Plotting the population distribution via ggplot2 plotting.
g3<-ggplot(data.frame(seq_along(1:length(population)),population))+aes(population)+geom_histogram(aes(fill=..count..))
g3<-g3+geom_vline(xintercept = mean_population,col='gray',linetype="longdash",size=1)
g3<-g3+labs(x="Population",y="Frequency",title="Population Distribution")
g3<-g3+geom_text(x=mean_population,y=0,label=round(mean_population,2),vjust=1)
g3<-g3+geom_text(x=mean_population,y=max(population),label="mean",angle=90,vjust=1)
g3
We can see that the distribution of population is not uniform.

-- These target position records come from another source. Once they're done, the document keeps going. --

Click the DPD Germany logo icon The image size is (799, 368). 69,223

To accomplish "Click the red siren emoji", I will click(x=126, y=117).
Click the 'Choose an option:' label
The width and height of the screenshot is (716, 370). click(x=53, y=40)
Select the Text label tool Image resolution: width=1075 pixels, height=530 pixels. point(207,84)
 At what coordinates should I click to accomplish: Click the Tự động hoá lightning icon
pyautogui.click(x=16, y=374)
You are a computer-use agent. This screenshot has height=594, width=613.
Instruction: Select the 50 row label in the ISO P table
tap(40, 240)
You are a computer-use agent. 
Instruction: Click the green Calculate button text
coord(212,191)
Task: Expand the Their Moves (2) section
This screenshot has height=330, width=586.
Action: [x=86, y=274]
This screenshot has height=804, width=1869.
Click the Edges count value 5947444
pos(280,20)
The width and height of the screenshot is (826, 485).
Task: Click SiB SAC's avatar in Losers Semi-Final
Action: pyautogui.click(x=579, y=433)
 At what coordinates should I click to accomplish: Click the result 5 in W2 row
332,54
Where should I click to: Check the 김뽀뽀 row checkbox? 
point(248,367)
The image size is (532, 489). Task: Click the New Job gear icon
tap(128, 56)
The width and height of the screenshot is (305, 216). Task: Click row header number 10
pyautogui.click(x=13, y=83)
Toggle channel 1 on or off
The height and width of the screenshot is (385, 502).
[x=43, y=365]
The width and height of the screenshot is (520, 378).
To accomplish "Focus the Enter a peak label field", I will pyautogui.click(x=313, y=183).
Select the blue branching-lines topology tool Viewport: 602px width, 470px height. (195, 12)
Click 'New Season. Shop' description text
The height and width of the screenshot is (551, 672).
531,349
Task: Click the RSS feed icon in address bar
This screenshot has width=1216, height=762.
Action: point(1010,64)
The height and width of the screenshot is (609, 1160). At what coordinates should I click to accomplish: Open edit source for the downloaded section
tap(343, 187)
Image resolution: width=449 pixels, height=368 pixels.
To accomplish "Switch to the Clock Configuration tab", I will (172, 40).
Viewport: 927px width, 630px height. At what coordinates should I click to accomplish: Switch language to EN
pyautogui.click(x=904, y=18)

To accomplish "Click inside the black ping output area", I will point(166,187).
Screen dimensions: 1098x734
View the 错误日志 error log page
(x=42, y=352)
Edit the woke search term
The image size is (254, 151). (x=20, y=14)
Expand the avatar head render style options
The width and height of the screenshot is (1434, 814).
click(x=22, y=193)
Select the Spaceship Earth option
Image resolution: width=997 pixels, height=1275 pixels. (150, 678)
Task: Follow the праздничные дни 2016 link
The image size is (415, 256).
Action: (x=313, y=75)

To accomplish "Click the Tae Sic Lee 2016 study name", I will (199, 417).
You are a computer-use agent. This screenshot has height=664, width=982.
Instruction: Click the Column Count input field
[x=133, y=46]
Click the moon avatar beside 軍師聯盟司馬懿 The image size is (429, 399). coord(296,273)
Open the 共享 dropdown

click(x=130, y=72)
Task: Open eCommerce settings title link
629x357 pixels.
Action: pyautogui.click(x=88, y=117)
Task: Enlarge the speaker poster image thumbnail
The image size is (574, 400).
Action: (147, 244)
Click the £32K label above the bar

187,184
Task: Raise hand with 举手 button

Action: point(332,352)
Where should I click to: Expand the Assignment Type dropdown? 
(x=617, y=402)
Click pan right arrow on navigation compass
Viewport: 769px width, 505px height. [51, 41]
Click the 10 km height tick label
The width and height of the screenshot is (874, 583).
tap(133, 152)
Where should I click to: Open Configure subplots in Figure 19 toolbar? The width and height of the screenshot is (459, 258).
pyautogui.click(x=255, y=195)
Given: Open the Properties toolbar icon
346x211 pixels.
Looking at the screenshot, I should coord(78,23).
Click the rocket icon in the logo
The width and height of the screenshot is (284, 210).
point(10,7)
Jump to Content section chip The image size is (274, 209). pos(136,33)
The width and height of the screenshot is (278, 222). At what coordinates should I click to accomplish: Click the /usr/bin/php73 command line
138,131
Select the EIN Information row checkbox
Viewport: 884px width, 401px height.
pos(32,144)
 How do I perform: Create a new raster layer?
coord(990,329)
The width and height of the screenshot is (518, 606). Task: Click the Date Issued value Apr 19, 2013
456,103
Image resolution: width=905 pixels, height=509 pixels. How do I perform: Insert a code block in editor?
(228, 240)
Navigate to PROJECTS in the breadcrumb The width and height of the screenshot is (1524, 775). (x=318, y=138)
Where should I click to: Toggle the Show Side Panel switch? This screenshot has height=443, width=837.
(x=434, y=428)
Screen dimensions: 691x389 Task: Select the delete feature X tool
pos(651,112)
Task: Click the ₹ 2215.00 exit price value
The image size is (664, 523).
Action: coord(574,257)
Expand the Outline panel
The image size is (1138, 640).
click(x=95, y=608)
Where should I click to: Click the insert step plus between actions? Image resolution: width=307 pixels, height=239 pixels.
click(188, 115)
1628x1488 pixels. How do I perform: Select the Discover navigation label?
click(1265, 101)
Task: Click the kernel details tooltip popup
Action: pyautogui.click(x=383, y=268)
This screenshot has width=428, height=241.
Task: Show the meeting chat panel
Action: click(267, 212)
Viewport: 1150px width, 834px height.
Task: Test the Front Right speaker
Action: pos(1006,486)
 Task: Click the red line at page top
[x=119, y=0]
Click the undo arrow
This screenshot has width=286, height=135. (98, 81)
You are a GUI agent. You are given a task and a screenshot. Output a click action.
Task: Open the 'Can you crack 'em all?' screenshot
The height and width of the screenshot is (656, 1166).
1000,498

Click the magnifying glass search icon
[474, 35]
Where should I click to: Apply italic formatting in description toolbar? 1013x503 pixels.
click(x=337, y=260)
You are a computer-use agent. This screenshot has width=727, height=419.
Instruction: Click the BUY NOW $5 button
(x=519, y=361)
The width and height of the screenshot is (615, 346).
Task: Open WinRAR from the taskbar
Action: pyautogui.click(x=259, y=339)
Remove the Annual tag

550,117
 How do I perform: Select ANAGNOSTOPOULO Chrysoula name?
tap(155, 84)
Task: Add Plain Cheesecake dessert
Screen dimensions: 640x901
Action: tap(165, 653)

g4<-ggplot(data.frame(seq_along(1:length(sample)),sample))+aes(sample)+geom_histogram(aes(fill=..count..))
g4<-g4+geom_vline(xintercept = mean_sample,col='gray',linetype="longdash",size=1)
g4<-g4+labs(x="Sample",y="Frequency",title="Sample Distribution")
g4<-g4+geom_text(x=mean_sample,y=0,label=round(mean_sample,2),vjust=1)
g4<-g4+geom_text(x=mean_sample,y=max(sample),label="mean",angle=90,vjust=1)
g4
Here we can see that even though the distribution of orignal population is not normal but the distribution of sample mean/averages is approximately Normally Distributed which is as per Central Limit Theorem.